A recent analysis showed that acute care hospitals in our County operate with an average census of around 65% of their capacity. It is wise to keep a meaningful surplus capacity on an average basis, as bed occupancy typically rises simultaneously at all hospitals at a time of flu or other community illness; often this rise is dramatic. However, technological advances in health care are continual, and these advances will continue to reduce the need for some acute care services.

When our mothers delivered us in the hospital, both of us usually had hospital stays of 5-7 days. Now, those stays are often 1-3 days. Surgeries which routinely had stays of more than three days can now be performed with scopes and other limited interventions, allowing the patient to go home the same day and not take up an overnight bed at all. Advances will continue in many areas, further reducing the need for Inpatient services.

However, these improvements will never eliminate the need for Acute Care beds, in the same way that making community clinics and Urgent Care facilities more avaliable, and marketing them better, will not eliminate the need for Emergency Rooms in our communities. A countervailing force in these trends will be that the community will age as we become even better at treating illnesses and conditions. An aging community will need more care, including Acute services like ER's and ICU's.

The case we're making with the need to maintain Acute Care at SLH is this: The rebuild plans by Sutter in Castro Valley reduces Inpatient beds from the current 178 to 130. The announced rebuild plans at the County's Highland Hospital will reduce Inpatient beds from about 265 to 165. If all of the 122 Acute beds at SLH are eliminated, we will have lost about 270 beds from just these three hospitals, all within a 20-mile radius in North and Central Alameda County. In addition, we would lose an Emergency Room. This would all happen by the year 2013.
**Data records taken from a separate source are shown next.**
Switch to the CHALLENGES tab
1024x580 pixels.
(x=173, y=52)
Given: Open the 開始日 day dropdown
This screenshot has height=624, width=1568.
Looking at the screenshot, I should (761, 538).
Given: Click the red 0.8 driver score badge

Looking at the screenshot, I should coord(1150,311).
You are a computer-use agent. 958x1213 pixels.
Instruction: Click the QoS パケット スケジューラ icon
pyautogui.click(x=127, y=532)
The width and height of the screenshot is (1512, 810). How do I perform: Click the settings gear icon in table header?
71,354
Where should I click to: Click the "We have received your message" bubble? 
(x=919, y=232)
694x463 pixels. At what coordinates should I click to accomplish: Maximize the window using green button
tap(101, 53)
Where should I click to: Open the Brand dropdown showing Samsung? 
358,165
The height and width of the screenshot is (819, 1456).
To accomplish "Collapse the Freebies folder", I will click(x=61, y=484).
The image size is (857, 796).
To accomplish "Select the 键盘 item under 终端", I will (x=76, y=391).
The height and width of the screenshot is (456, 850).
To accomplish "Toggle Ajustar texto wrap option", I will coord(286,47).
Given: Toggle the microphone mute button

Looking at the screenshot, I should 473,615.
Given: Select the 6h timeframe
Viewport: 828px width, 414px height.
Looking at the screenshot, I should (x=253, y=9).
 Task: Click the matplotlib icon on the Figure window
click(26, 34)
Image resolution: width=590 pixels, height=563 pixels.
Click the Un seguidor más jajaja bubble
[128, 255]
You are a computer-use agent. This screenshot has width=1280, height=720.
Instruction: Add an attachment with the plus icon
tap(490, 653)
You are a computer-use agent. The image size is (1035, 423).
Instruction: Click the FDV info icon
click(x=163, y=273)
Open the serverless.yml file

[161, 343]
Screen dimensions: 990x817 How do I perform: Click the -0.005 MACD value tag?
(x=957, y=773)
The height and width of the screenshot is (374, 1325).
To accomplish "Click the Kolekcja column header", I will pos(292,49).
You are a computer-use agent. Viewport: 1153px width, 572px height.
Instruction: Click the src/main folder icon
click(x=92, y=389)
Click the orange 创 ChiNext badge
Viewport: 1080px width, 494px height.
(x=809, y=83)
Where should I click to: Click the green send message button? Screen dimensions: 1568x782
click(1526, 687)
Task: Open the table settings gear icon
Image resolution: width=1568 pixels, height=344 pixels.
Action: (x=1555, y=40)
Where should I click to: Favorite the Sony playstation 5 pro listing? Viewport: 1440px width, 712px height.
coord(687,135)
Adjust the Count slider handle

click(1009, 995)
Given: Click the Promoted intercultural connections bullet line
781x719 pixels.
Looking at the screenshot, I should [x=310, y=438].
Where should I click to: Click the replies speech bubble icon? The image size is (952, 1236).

We also have the spectre of Sutter's rebuild plans at the three Acute Care campuses of Alta Bates Summitt in Oakland and Berkeley. The initial rumblings have Sutter eliminating one of those campuses completely. Given our experience with Sutter throughout the Bay Counties, we can expect Sutter to try to cut a large number of beds there as well.

Close observers would concede that it is possible to reduce Acute Care beds in Alameda County and still maintain a responsible medical system which can handle peak illness periods or the large earthquake which is extremly likely to take place within the next 50 years. However, Sutter and the County need to ensure that beds and services are reduced responsibly. The closure of all SLH acute care services would be irresponsible.